Vatican, January 24, 2015

Dear Brothers,

I extend my cordial greetings to all of you who are participating in the international congress on the 10th anniversary of the publication of the Instruction Dignitas connubii on the treatment of the causes of marriage nullity in diocesan and interdiocesan tribunals. I greet the Fathers of the Faculty of Canon Law of the Pontifical Gregorian University who organized the congress with the sponsorship of the Pontifical Council for Legislative Texts and the Consociato internationalis studio iuris canonici promovendo. I greet all of you who have come from local Churches in various parts of the world and have actively participated and shared the experiences of your local tribunals.

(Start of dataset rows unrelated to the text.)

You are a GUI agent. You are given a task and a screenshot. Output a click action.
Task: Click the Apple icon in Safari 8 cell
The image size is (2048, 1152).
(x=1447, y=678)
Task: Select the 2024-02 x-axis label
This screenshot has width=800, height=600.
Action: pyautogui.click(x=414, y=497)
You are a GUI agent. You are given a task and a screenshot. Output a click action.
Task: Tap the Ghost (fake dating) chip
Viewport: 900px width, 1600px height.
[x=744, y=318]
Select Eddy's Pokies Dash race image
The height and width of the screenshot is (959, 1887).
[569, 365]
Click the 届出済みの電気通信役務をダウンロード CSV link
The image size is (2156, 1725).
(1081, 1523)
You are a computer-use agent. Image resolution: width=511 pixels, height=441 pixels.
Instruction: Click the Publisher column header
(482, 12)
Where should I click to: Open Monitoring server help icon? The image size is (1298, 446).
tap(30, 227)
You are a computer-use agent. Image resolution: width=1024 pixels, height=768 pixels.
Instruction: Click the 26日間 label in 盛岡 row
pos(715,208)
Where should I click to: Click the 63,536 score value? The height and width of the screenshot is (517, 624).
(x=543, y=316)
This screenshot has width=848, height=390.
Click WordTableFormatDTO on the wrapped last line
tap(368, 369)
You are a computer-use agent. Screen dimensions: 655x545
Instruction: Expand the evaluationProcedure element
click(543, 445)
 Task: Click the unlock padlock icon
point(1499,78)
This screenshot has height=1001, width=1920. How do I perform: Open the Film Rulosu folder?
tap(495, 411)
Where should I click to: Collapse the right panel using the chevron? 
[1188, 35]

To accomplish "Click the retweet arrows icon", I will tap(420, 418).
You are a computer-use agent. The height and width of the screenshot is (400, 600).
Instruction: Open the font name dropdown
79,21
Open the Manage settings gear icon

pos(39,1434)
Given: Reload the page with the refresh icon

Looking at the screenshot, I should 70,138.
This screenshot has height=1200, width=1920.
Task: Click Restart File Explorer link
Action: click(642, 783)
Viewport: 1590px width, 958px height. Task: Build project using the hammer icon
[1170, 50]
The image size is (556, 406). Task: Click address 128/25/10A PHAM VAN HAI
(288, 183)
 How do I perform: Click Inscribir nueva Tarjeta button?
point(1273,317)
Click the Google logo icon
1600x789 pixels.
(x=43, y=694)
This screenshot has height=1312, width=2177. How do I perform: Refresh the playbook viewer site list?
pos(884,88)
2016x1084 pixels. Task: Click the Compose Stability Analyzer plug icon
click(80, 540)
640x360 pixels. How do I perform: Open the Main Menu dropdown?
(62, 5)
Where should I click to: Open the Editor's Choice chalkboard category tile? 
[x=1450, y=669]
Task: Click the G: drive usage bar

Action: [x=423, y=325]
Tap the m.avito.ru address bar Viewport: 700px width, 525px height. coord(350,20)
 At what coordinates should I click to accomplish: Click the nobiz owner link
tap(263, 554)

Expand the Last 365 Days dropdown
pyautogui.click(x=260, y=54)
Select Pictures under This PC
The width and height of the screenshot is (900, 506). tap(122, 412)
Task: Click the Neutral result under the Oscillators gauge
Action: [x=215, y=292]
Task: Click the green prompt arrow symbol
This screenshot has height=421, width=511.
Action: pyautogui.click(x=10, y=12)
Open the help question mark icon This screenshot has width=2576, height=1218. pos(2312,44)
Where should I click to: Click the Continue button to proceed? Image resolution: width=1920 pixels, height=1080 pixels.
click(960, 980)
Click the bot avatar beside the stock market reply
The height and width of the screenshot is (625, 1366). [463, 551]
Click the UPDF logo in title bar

Your large number and qualifications are of great consolation: it seems to me to be a generous response to the solicitations that every authentic ministry of the Church’s tribunals receives for the good of souls.

Such widespread participation in this meeting is an indication of the importance of the Instruction Dignitas connubii, which is not meant for the specialists of the law, but rather for those who work in the local tribunals. It is in fact a modest but useful vademecum that truly takes the ministers of the tribunals by hand through the unfolding of a process that seeks to be simultaneously certain and swift. It is a certain undertaking inasmuch as it marks and explains with clarity the substance of the process itself, thus the moral certainty: it requires that on the whole there be no shred of prudent, positive doubt of error, even if the mere possibility of the contrary cannot be utterly excluded (cf. Dignitas connubii, art. 247 § 2). It is a swift undertaking inasmuch as – and common experience teaches us this – he who knows the road well travels and moves quicker. Knowledge, and I might add custom, in conjunction with this Instruction will also be able to help the ministers of tribunals in the future to shorten the procedural stage, which the spouses themselves perceive as long and arduous. Thus far there has not been an examination of all the resources that the Instruction has made available for an expedited process, one stripped of all formalism as an end in and of itself. Nor can further legislative acts with the same scope be ruled out for the future.

Among the moments of solicitude manifested in the Instruction Dignitas connubii, I have already seized the opportunity to mention the proper and primary contribution of the defender of the bond in the marriage process (cf. Address to Participants in the Plenary Assembly of the Supreme Tribunal of the Apostolic Signatura, 8 November 2013, AAS 105 [2013], pp. 1152–1153). The presence of the defender of the bond and the faithful fulfillment of his or her task does not condition the judge. Rather, it allows for and facilitates the impartiality of his judgment insofar as the judge is faced with arguments both in favour of and contrary to a declaration of nullity of a marriage.

To Mary Most Holy, Seat of Wisdom, I entrust your continued work and reflection on what the Lord wants today for the good of souls, which he has obtained with his blood. Upon you and your daily responsibilities I invoke the light of the Holy Spirit and impart to all my blessing and please pray for me.